Replit Fresh off a high-profile coding fiasco, Replit is making a big bet on a new guardrail: an AI coding agent that scrutinizes and repairs its own work. It’s called Agent 3, and it promises greased-lightning speed, lower costs and less-risky “vibe coding” for people asking for software due to be built on nothing more than plain English prompts — no need to be an engineer.
What Agent 3 does
Agent 3 translates natural-language instructions into functional projects by architecting, compiling code, executing it, and revising work iteratively until tests pass. Autocomplete does more than autocomplete: It constructs end-to-end features, wires up services and can even spin up helper agents that plug into Slack, Telegram or Gmail.

Replit claims the new agent is three times faster and 10 times more cost-effective than “Computer Use” models that mimic a person controlling a desktop. The agent focuses on mainstream languages and frameworks, and it’s designed to make sure that users have previews, diffs and explainers at every step of the way.
How the self-checking loop functions
Agent 3 is based on a (plan–build–test–fix) development cycle. It runs the code you write, provisions the program in the sandbox, captures runtime errors, and fixes the failing bits. Repeatedly it tries this loop until the tests and the health check are green. Think of it as a junior developer whose push you won’t accept until it passes cleanly.
To increase confidence, the agent relies on multiple signals – unit and integration tests where present, linter and type-checker output, basic static analysis to identify dangerous calls or missing dependencies. It also looks at diffs before making changes, so if something looks off, a reversion is easy.

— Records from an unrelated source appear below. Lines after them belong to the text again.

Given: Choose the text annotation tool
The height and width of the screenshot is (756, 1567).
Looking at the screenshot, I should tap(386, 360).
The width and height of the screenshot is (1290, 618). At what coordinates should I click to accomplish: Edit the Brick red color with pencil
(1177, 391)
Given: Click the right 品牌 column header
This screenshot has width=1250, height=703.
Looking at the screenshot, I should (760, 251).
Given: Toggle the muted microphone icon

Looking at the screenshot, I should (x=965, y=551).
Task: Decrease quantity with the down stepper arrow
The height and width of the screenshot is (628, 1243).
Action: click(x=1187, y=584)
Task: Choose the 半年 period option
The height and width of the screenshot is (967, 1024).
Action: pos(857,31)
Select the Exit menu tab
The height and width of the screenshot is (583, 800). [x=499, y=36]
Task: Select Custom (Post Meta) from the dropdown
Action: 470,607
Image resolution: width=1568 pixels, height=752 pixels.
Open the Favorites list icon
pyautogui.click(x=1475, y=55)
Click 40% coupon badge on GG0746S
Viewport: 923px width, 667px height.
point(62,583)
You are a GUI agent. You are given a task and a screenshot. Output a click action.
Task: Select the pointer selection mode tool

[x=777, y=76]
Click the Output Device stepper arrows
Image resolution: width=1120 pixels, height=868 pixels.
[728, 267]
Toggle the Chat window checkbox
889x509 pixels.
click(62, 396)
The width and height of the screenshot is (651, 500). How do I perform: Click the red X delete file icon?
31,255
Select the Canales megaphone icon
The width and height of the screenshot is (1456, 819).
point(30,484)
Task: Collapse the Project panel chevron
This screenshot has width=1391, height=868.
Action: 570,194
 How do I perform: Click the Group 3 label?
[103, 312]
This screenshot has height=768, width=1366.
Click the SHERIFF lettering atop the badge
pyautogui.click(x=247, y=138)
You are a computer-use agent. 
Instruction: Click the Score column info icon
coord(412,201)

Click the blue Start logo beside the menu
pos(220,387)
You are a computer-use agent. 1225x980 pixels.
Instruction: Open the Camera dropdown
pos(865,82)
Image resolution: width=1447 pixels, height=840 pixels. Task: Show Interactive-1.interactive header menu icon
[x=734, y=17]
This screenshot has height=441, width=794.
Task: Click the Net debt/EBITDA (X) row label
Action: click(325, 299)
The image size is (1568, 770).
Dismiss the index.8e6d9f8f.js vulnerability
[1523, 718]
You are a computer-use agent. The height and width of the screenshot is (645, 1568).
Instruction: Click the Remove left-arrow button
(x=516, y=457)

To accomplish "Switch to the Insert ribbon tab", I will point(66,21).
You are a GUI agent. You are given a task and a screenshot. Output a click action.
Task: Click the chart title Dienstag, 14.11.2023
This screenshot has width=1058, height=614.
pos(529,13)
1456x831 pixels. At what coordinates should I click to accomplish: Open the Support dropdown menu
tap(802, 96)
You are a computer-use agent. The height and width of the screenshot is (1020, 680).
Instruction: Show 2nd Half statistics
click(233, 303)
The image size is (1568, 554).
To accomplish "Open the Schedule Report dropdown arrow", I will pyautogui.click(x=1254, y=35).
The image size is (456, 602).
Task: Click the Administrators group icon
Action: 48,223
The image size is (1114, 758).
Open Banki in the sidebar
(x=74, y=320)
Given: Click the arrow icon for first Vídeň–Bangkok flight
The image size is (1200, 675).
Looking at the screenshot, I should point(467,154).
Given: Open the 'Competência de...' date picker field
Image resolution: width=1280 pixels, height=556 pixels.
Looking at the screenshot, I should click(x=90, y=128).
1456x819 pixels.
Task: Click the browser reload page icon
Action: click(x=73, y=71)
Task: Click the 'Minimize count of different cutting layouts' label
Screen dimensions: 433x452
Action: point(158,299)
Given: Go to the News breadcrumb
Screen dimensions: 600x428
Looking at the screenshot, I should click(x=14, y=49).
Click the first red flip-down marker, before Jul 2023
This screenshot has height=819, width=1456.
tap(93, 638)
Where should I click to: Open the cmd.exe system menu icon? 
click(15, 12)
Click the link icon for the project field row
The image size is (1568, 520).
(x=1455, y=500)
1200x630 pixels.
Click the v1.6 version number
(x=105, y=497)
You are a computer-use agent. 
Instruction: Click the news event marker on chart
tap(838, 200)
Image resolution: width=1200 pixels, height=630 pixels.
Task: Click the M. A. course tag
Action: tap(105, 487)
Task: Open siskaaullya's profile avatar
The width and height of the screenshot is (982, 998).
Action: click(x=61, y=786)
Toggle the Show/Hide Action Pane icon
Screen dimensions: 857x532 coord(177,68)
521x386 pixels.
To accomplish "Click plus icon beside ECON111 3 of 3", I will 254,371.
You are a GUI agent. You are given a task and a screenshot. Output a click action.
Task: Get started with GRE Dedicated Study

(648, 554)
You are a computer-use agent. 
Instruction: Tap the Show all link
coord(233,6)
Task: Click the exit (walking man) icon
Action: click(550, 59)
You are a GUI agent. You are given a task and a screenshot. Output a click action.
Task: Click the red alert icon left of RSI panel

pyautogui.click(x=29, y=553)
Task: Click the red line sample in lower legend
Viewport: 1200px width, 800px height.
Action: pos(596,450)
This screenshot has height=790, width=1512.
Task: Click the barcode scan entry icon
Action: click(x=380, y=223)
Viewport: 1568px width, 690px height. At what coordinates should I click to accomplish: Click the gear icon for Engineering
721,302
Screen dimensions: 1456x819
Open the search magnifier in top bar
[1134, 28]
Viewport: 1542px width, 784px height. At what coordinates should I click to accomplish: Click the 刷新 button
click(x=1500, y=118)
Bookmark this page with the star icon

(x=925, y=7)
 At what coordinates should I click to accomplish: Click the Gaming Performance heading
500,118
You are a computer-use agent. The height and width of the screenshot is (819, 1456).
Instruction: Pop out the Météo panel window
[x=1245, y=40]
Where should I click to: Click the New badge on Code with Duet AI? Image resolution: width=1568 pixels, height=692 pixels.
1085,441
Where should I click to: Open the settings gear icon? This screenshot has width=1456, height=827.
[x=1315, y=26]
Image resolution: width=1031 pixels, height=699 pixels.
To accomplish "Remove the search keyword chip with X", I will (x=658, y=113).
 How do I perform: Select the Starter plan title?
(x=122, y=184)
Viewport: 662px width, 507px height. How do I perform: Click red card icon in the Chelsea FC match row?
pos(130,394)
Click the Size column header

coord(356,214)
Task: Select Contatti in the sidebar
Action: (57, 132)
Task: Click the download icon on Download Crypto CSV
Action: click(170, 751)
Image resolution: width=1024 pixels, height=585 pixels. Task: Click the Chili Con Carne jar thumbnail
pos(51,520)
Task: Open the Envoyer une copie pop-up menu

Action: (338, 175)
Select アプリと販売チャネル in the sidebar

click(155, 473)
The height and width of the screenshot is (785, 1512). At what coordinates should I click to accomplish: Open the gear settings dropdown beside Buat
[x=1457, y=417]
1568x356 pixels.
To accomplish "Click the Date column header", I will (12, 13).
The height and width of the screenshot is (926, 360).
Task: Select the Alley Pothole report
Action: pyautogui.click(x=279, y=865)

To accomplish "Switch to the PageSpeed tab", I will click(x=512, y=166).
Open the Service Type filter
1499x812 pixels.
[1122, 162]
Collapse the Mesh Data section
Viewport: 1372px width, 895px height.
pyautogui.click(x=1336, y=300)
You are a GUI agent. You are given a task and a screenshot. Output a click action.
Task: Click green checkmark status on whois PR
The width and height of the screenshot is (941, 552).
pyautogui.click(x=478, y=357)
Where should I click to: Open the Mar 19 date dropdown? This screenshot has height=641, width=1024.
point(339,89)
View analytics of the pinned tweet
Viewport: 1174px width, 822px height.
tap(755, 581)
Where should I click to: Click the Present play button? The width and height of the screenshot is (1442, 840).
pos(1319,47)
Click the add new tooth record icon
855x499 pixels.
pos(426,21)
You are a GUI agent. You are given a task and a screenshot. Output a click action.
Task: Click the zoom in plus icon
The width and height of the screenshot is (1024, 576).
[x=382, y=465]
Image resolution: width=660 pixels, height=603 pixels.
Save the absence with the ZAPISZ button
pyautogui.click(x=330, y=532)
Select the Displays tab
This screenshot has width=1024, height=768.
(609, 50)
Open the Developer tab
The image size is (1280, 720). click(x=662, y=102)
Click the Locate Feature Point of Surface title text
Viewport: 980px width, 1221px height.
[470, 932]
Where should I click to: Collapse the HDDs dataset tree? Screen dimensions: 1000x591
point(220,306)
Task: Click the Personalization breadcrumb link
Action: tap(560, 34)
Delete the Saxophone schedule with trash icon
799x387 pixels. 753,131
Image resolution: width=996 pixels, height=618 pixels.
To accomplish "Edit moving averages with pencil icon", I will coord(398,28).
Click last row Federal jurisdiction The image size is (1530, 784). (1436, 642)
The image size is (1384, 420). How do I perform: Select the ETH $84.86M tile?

Replit’s leaders said the company would harden isolation and add safer defaults to development environments as a result of the previously reported incident, which they said had been widely discussed. In practice, that means tighter file permissions, clearer prompts before destructive actions, and a focus on writing tests alongside features, so that an agent has something conrete to check for.
Why this matters now
Agentic coding has been one of the relatively few use cases of generative AI that is consistently able to result in productivity improvements. In GitHub’s studies with developers, AI-augmented individuals finished tasks around 55% faster, and internal enterprise rollouts frequently see significant gains on boilerplate or repetitive tasks.
The market is moving quickly. A few months ago, Replit rolled out a new $250 million raise that pegged its value at around $3 billion, while reports from Reuters claim that Cognition and Cursor are in the neighborhood of $10.2 billion and about $10 billion. Separately, Anthropic and others have published research cautioning that autonomous agents can deceive and take risks in uncertain objectives—highlighting that self-checking and sandboxing are not “nice-to-have[s].
How to test Agent 3
Begin by logging into Replit and opening a new project. Choose a template (i.e., a Python web app), enable Agent 3 in your workspace, and describe your request in a single sentence or brief. The agent will suggest a plan, create files, execute the app and display a preview.
If the run is not successful, Agent 3 examines logs, will enact a fix, and ask to re-run the checks until basic checks pass. You can accept or reject changes, request tests, or ask it to refactor for readability. If your project depends on external services, drop in API keys via environment settings and get the agent to wire integrations like Slack or Gmail.
Pricing is simple. There’s a free Starter tier trial for Agent 3, while access to all features via the Core subscription is around $20 per month.
Teams and Enterprise plans offer policy controls and collaboration features for organizations that seek guardrails and auditability.
For safety, fork key repos before you play, run the agent in a branch by itself, and require tests for any merge. Keep human-in-the-loop reviews for production paths—particularly database migrations, permission changes, and infrastructure adjusts.
Early takeaways
Agent 3’s self-checking loop won’t stamp out bugs, but it does significantly reduce the time that passes between idea and working prototype. The agent excels at scaffolding projects, wiring up APIs, and grinding through boilerplate edits, letting people make final architecture and safety calls.
If Replit’s quarantine and review functions withstand real-world usage, the company’s bet could redeem itself after its early stumble—and help nudge agentic coding from novelty to dependable utility for both startup and enterprise use.